(Aim): Rewrite the optimization text starting at "Therefore, this paper" and ending at "with some discussions.", putting "chapter" wherever "paper" appears.

## Begin Provided text

Therefore, this paper is organized as follows. Section 2 provides a general formulation of optimization problems with a brief introduction to the flower pollination algorithm (FPA). Section 3 outlines different constraint-handling techniques. Section 4 uses FPA to solve a pressure vessel design problem with different ways of handling constraints where comparison of results will be presented. Finally, Sect. 5 concludes with some discussions.

2 Optimization

2.1 General Formulation

Though optimization problems can take many different forms in different applications, however, it can be formulated as a mathematical optimization problem in a D-dimensional design space as follows:

$$\begin{aligned} \text {minimize}\;\; f(\varvec{x}), \quad \varvec{x}=(x_1, x_2, ..., x_D) \in \mathbb {R}^D, \end{aligned}$$
(1)

subject to

$$\begin{aligned} \phi _i(\varvec{x}) =0, \;\; (i=1,2,..., M), \end{aligned}$$
(2)
$$\begin{aligned} \psi _j(\varvec{x}) \le 0, \;\; (j=1,2,..., N), \end{aligned}$$
(3)

## End Provided text
## Begin Extracted data

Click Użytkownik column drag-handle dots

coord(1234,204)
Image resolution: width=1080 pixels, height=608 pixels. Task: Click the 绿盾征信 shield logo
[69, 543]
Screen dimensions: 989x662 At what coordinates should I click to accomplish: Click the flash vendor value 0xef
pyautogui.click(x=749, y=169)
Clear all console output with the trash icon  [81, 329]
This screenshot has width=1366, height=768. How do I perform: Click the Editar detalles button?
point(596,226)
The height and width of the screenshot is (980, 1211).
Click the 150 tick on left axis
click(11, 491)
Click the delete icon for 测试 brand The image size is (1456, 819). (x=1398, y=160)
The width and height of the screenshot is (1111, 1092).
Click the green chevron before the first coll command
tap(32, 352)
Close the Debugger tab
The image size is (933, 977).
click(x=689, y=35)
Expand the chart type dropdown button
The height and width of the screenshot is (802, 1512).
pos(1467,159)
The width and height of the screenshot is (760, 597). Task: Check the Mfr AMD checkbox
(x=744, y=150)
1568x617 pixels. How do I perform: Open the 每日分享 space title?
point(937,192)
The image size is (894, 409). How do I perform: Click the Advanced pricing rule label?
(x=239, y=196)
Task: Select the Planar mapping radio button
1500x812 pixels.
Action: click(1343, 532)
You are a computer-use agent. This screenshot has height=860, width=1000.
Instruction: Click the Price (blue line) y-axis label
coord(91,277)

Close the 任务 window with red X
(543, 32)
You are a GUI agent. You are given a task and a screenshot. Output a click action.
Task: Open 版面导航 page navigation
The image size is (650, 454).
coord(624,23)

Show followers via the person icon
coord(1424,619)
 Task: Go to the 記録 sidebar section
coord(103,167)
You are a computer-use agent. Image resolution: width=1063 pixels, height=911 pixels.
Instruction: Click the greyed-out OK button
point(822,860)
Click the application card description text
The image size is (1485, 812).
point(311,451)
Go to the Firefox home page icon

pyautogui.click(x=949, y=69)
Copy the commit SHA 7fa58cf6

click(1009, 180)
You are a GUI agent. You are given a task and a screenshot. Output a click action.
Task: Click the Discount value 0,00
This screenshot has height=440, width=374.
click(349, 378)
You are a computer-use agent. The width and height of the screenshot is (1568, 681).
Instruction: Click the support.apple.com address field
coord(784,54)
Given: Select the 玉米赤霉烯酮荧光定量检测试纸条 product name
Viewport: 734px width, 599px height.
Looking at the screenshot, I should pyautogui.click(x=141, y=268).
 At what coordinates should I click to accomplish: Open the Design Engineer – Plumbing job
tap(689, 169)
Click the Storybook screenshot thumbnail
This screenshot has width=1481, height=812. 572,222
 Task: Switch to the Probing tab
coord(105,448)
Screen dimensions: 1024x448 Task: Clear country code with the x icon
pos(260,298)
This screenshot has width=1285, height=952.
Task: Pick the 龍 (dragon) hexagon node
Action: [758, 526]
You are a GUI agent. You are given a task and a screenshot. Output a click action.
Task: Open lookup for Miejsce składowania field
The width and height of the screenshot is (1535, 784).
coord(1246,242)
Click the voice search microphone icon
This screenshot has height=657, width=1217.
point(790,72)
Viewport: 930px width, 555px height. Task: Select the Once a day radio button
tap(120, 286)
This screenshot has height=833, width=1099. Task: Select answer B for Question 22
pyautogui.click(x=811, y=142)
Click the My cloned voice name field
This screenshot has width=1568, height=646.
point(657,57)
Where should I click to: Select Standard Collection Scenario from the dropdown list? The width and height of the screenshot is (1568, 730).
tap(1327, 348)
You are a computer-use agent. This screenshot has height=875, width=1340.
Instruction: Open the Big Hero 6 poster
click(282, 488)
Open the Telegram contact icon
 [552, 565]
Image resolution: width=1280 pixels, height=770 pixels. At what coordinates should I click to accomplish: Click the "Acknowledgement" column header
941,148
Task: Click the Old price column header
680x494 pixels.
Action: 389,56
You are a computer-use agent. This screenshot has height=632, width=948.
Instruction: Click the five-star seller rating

## End Extracted data

(Result for this task):
Therefore, this chapter is organized as follows. Section 2 provides a general formulation of optimization problems with a brief introduction to the flower pollination algorithm (FPA). Section 3 outlines different constraint-handling techniques. Section 4 uses FPA to solve a pressure vessel design problem with different ways of handling constraints where comparison of results will be presented. Finally, Sect. 5 concludes with some discussions.